- [WRITTEN TASK]: Which lines in the records below contain the word "perform"? Collect every one of them, treating uppercase and lowercase as different.

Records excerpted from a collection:
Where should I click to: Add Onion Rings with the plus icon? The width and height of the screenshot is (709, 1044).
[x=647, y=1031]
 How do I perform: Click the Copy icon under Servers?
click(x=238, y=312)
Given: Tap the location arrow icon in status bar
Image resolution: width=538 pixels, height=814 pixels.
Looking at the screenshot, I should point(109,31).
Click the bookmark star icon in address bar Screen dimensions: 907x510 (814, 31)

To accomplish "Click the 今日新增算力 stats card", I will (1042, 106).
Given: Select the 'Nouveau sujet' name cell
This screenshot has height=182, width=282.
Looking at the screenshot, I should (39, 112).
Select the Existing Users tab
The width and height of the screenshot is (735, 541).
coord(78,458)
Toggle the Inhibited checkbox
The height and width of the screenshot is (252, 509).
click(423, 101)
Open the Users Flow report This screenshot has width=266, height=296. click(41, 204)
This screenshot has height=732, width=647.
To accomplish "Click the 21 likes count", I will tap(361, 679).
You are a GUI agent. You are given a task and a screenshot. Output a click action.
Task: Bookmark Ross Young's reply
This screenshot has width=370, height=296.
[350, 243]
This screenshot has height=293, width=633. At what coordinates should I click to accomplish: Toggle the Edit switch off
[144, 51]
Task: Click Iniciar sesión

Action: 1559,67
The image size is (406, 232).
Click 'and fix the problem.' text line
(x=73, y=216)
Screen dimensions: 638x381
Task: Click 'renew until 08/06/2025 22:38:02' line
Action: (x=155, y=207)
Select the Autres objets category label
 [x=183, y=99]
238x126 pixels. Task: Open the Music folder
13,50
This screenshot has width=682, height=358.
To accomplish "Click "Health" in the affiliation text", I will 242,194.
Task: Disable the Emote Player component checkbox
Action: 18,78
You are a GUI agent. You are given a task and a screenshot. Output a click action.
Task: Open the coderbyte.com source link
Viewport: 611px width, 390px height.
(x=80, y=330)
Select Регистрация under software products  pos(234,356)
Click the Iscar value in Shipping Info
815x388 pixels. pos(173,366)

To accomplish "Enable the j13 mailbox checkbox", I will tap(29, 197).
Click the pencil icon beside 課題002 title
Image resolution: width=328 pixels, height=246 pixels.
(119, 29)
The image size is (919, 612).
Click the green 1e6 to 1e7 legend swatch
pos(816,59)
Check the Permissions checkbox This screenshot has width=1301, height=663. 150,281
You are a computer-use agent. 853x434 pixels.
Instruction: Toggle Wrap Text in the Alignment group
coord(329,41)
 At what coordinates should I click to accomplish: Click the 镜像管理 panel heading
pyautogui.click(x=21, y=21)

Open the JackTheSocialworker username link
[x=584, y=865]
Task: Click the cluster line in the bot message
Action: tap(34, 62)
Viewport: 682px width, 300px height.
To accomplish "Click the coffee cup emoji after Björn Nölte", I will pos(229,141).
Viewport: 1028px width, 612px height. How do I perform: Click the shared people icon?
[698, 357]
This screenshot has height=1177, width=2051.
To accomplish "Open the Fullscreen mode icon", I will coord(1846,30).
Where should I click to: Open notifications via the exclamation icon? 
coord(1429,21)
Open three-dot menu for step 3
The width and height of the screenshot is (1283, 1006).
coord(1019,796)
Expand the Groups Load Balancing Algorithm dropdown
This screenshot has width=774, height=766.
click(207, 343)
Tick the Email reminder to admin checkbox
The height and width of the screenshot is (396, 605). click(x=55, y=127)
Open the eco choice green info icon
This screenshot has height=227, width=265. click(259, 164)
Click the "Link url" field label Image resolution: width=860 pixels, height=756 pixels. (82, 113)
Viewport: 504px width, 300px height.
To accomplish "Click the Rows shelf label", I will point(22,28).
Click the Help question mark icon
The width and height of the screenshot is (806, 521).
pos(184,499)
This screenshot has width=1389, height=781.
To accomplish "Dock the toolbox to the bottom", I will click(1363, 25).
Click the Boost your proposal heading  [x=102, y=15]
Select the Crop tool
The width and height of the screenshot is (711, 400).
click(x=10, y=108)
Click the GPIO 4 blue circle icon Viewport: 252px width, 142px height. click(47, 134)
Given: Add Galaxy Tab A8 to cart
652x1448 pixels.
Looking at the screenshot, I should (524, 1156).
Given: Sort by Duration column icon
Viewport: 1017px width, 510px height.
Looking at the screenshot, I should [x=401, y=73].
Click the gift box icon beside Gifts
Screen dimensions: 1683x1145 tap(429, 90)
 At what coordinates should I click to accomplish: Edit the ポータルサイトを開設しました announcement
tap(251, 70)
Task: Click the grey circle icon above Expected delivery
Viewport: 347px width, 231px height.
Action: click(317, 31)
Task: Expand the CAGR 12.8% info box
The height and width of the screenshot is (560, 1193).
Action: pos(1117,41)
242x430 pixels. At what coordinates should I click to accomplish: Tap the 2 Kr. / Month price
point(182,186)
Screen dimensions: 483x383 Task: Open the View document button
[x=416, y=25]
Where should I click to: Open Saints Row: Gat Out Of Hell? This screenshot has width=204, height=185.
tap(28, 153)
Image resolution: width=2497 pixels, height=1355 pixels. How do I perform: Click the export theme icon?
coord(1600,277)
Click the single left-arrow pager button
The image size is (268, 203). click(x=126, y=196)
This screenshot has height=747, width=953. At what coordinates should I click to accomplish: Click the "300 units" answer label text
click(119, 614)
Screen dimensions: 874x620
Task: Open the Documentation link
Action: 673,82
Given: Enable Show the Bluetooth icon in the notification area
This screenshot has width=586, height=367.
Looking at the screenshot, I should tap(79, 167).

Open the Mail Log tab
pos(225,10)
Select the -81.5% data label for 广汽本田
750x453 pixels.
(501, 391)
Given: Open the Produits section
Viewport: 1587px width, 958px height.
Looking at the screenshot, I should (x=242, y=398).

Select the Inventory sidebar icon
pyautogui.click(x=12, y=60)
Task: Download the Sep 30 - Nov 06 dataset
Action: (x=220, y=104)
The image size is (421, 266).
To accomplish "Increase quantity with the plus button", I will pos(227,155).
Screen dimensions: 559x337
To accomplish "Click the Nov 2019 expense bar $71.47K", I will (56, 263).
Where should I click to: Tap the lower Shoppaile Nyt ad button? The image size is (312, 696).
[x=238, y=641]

- [PROBLEM SOLUTION]:
 How do I perform: Click the Copy icon under Servers?
Viewport: 1028px width, 612px height. How do I perform: Click the shared people icon?
Image resolution: width=2497 pixels, height=1355 pixels. How do I perform: Click the export theme icon?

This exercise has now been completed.